Di parere diverso è Carlo Salvemini, capogruppo di Lecce Bene Comune e consigliere di minoranza che già in estate aveva proposto alle parti in causa di incontrarsi per trovare una soluzione soddisfacente sia dal punto di vista della tutela dei beni culturali che di quelli di trasformazione dell’area secondo le esigenze del project-financing: “Se fosse prevalso il buon senso sin dall’inizio – ha commentato l’esponente progressista - avremmo sicuramente risparmiato tempo ed evitato un inutile braccio di ferro. Di fatto questa importante intesa poteva essere siglata subito per una ragione semplice: la Soprintendenza, cioè l’organo di tutela ministeriale, non ha mai considerato il progetto uno scempio urbanistico e archeologico; né ha imposto uno stravolgimento dello stesso. Ha espresso una serie di prescrizioni con il solo obiettivo di migliorare la qualità dell’intervento e renderlo più integrato con la storia di quello spazio”.

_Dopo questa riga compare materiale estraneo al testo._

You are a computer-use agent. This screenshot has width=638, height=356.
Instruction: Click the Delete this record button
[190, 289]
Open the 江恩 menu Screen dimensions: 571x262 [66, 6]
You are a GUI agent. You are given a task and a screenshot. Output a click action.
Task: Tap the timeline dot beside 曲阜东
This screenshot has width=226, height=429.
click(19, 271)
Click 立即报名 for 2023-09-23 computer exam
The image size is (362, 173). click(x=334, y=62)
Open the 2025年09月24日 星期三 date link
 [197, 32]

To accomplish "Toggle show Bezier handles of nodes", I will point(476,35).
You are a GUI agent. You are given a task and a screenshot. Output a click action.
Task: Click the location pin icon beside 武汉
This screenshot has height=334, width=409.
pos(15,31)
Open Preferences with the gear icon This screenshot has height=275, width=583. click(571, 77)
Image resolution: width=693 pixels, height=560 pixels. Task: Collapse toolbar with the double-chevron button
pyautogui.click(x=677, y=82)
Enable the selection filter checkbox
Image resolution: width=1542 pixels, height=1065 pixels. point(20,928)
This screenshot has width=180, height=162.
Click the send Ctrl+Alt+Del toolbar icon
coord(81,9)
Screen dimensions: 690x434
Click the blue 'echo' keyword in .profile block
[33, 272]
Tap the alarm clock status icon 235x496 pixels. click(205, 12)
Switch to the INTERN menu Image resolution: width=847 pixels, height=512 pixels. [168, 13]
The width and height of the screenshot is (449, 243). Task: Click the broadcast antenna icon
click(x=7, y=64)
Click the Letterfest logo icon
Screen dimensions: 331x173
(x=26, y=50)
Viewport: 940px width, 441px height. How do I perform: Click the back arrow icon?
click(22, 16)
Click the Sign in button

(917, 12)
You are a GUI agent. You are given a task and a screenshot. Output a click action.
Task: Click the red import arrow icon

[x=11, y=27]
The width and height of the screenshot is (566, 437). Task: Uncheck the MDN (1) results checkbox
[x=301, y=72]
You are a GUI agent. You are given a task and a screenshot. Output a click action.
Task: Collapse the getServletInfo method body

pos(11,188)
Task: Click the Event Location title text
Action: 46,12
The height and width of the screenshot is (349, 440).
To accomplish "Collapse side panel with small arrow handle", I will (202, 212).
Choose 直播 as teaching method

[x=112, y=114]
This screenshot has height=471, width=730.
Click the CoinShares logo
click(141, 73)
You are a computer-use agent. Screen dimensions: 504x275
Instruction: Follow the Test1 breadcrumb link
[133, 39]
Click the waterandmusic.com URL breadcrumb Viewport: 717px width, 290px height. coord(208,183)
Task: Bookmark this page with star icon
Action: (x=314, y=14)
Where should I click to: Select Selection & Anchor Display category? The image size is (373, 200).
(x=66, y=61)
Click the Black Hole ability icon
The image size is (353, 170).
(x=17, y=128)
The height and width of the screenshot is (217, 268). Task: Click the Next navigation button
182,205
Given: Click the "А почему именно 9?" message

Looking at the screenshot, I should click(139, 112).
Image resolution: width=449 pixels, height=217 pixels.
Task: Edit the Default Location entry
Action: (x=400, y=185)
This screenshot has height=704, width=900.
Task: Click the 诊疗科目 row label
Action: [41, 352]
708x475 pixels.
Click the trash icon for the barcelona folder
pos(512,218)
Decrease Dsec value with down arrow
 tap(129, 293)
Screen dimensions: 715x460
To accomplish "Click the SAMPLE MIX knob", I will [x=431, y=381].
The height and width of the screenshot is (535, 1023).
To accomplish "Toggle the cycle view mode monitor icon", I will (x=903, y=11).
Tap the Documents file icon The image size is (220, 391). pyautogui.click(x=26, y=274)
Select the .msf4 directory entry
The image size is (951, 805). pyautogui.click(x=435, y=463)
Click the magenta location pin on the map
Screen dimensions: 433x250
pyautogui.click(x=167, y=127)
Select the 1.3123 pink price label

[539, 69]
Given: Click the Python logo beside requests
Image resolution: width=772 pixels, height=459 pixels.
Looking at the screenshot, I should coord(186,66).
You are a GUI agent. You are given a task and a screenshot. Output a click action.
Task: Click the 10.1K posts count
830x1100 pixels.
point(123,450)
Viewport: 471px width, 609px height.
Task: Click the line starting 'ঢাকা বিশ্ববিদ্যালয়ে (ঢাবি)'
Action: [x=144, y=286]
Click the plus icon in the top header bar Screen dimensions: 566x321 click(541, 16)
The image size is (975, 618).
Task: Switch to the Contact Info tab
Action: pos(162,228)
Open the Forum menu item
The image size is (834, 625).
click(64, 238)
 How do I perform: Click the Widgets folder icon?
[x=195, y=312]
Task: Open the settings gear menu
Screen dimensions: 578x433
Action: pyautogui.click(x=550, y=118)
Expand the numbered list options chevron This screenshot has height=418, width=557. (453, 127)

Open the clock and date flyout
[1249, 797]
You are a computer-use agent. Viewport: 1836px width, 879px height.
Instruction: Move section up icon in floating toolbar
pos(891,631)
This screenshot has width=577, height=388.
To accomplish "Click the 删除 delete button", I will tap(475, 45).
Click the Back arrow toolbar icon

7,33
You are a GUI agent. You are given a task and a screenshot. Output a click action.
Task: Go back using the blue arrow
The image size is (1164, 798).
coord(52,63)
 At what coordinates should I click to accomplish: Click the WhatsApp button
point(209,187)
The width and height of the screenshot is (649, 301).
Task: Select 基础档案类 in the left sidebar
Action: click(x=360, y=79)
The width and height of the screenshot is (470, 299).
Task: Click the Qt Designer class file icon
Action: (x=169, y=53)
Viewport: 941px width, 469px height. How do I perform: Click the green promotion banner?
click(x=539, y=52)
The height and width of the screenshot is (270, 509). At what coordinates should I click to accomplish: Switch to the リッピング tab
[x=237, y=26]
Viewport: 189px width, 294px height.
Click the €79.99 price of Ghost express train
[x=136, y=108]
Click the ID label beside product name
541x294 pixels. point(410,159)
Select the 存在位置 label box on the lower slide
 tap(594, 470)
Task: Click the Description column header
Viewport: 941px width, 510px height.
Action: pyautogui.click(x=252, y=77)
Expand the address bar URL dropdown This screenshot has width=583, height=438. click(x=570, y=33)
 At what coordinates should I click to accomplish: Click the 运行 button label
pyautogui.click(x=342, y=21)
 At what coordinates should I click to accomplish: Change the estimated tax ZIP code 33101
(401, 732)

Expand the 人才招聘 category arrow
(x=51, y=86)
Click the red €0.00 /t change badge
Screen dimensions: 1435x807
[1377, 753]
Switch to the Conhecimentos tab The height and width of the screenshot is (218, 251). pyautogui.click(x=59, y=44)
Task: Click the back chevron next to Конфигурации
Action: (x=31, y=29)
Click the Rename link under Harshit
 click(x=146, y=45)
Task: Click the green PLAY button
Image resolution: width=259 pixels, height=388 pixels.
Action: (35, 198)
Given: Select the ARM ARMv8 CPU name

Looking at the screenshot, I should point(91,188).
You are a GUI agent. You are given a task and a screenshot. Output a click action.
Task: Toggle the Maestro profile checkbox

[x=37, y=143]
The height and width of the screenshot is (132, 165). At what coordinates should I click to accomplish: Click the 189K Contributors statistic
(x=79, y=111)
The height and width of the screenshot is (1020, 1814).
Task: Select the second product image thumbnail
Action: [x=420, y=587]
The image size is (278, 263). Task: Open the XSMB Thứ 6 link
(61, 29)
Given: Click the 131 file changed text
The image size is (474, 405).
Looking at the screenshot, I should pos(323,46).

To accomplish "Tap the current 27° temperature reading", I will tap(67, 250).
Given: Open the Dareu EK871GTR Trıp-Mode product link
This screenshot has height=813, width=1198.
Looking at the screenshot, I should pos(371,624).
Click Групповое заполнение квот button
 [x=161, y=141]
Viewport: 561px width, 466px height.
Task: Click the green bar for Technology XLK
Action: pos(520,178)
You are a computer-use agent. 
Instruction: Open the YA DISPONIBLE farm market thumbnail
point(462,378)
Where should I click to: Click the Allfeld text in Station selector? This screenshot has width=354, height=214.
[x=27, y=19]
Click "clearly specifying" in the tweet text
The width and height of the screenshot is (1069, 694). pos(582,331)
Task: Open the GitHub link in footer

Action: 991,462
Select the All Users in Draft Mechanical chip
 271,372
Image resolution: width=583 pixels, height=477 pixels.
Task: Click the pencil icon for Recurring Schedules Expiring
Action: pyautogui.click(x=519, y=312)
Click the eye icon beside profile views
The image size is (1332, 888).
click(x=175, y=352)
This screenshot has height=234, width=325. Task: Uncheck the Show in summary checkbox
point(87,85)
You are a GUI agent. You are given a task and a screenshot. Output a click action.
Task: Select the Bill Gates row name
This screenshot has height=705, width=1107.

Soddisfacente quindi il risultato raggiunto: “Il tavolo di confronto ha quindi assolto alla funzione che avevamo previsto: evitare il protrarsi di un contezioso legale dagli esiti imprevedibili; tutelare l’interesse della città a risolvere, una volta per tutte, una questione da quasi quaranta anni irrisolta e dare cosi significato pubblico ad un vuoto urbano; confermare l’idea di un mercato popolare nel centro della città. Aspettiamo di conoscere i dettagli dell’intesa raggiunta e naturalmente controlleremo tutti i passaggi che ancora ci attendono. Ma non c’è dubbio che un passo avanti, importante ed utile, è stato ieri compiuto”.